#### Given entries

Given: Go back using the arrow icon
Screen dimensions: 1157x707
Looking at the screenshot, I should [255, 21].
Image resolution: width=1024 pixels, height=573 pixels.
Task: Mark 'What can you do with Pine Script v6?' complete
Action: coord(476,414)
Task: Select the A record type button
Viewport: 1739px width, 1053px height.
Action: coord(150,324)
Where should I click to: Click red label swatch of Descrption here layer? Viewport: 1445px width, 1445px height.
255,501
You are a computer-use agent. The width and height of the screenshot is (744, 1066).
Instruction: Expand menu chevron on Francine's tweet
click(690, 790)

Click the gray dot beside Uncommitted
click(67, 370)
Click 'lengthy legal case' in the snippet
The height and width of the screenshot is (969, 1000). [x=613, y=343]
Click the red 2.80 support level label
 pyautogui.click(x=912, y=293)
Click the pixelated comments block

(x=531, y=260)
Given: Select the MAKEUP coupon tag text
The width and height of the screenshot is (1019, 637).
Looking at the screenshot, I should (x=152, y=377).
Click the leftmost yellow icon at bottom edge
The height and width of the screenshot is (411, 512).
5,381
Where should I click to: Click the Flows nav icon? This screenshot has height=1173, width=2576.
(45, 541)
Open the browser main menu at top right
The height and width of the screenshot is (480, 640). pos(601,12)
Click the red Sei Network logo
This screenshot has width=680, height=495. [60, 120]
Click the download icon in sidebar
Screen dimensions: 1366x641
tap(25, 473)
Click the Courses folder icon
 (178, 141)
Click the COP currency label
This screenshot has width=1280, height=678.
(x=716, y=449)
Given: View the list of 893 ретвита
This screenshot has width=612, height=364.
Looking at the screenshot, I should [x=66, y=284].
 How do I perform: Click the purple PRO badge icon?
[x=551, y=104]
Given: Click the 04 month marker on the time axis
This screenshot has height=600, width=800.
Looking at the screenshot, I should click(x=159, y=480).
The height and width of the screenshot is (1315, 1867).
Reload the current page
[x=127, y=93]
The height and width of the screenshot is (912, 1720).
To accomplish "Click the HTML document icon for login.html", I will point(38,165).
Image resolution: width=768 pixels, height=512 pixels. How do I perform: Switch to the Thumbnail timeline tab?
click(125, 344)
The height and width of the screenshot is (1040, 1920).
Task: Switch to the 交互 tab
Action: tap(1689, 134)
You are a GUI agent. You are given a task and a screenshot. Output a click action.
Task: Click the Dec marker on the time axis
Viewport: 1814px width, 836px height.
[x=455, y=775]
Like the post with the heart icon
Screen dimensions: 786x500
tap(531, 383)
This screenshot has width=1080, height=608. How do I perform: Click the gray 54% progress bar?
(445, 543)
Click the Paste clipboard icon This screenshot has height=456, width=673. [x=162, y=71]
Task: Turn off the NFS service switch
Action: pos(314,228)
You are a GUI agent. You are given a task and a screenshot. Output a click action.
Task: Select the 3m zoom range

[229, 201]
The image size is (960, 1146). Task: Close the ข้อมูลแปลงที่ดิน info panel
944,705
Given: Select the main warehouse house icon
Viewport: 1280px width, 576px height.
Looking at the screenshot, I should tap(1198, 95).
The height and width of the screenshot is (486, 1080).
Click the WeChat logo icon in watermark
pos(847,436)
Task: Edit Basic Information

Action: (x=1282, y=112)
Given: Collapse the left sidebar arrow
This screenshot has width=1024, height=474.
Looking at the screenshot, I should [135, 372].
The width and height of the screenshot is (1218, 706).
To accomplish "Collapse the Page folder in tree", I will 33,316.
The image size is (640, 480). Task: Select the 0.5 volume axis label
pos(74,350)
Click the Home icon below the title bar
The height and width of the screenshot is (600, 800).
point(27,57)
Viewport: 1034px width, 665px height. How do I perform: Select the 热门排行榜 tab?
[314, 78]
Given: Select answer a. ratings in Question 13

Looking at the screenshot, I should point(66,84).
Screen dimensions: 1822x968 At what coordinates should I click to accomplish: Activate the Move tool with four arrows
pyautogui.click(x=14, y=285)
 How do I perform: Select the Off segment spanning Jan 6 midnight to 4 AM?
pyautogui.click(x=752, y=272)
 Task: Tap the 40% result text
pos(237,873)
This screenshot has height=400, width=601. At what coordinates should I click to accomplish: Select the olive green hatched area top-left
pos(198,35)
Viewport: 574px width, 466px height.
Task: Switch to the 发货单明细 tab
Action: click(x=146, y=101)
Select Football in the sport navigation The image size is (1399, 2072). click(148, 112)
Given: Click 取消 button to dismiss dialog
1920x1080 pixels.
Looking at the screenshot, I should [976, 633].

########

*Your instructions*: In this exercise, reproduce each line above exactly.

*Answer to this exercise*:
Given: Go back using the arrow icon
Screen dimensions: 1157x707
Looking at the screenshot, I should [255, 21].
Image resolution: width=1024 pixels, height=573 pixels.
Task: Mark 'What can you do with Pine Script v6?' complete
Action: coord(476,414)
Task: Select the A record type button
Viewport: 1739px width, 1053px height.
Action: coord(150,324)
Where should I click to: Click red label swatch of Descrption here layer? Viewport: 1445px width, 1445px height.
255,501
You are a computer-use agent. The width and height of the screenshot is (744, 1066).
Instruction: Expand menu chevron on Francine's tweet
click(690, 790)

Click the gray dot beside Uncommitted
click(67, 370)
Click 'lengthy legal case' in the snippet
The height and width of the screenshot is (969, 1000). [x=613, y=343]
Click the red 2.80 support level label
 pyautogui.click(x=912, y=293)
Click the pixelated comments block

(x=531, y=260)
Given: Select the MAKEUP coupon tag text
The width and height of the screenshot is (1019, 637).
Looking at the screenshot, I should (x=152, y=377).
Click the leftmost yellow icon at bottom edge
The height and width of the screenshot is (411, 512).
5,381
Where should I click to: Click the Flows nav icon? This screenshot has height=1173, width=2576.
(45, 541)
Open the browser main menu at top right
The height and width of the screenshot is (480, 640). pos(601,12)
Click the red Sei Network logo
This screenshot has width=680, height=495. [60, 120]
Click the download icon in sidebar
Screen dimensions: 1366x641
tap(25, 473)
Click the Courses folder icon
 (178, 141)
Click the COP currency label
This screenshot has width=1280, height=678.
(x=716, y=449)
Given: View the list of 893 ретвита
This screenshot has width=612, height=364.
Looking at the screenshot, I should [x=66, y=284].
 How do I perform: Click the purple PRO badge icon?
[x=551, y=104]
Given: Click the 04 month marker on the time axis
This screenshot has height=600, width=800.
Looking at the screenshot, I should click(x=159, y=480).
The height and width of the screenshot is (1315, 1867).
Reload the current page
[x=127, y=93]
The height and width of the screenshot is (912, 1720).
To accomplish "Click the HTML document icon for login.html", I will point(38,165).
Image resolution: width=768 pixels, height=512 pixels. How do I perform: Switch to the Thumbnail timeline tab?
click(125, 344)
The height and width of the screenshot is (1040, 1920).
Task: Switch to the 交互 tab
Action: tap(1689, 134)
You are a GUI agent. You are given a task and a screenshot. Output a click action.
Task: Click the Dec marker on the time axis
Viewport: 1814px width, 836px height.
[x=455, y=775]
Like the post with the heart icon
Screen dimensions: 786x500
tap(531, 383)
This screenshot has width=1080, height=608. How do I perform: Click the gray 54% progress bar?
(445, 543)
Click the Paste clipboard icon This screenshot has height=456, width=673. [x=162, y=71]
Task: Turn off the NFS service switch
Action: pos(314,228)
You are a GUI agent. You are given a task and a screenshot. Output a click action.
Task: Select the 3m zoom range

[229, 201]
The image size is (960, 1146). Task: Close the ข้อมูลแปลงที่ดิน info panel
944,705
Given: Select the main warehouse house icon
Viewport: 1280px width, 576px height.
Looking at the screenshot, I should tap(1198, 95).
The height and width of the screenshot is (486, 1080).
Click the WeChat logo icon in watermark
pos(847,436)
Task: Edit Basic Information

Action: (x=1282, y=112)
Given: Collapse the left sidebar arrow
This screenshot has width=1024, height=474.
Looking at the screenshot, I should [135, 372].
The width and height of the screenshot is (1218, 706).
To accomplish "Collapse the Page folder in tree", I will 33,316.
The image size is (640, 480). Task: Select the 0.5 volume axis label
pos(74,350)
Click the Home icon below the title bar
The height and width of the screenshot is (600, 800).
point(27,57)
Viewport: 1034px width, 665px height. How do I perform: Select the 热门排行榜 tab?
[314, 78]
Given: Select answer a. ratings in Question 13

Looking at the screenshot, I should point(66,84).
Screen dimensions: 1822x968 At what coordinates should I click to accomplish: Activate the Move tool with four arrows
pyautogui.click(x=14, y=285)
 How do I perform: Select the Off segment spanning Jan 6 midnight to 4 AM?
pyautogui.click(x=752, y=272)
 Task: Tap the 40% result text
pos(237,873)
This screenshot has height=400, width=601. At what coordinates should I click to accomplish: Select the olive green hatched area top-left
pos(198,35)
Viewport: 574px width, 466px height.
Task: Switch to the 发货单明细 tab
Action: click(x=146, y=101)
Select Football in the sport navigation The image size is (1399, 2072). click(148, 112)
Given: Click 取消 button to dismiss dialog
1920x1080 pixels.
Looking at the screenshot, I should [976, 633].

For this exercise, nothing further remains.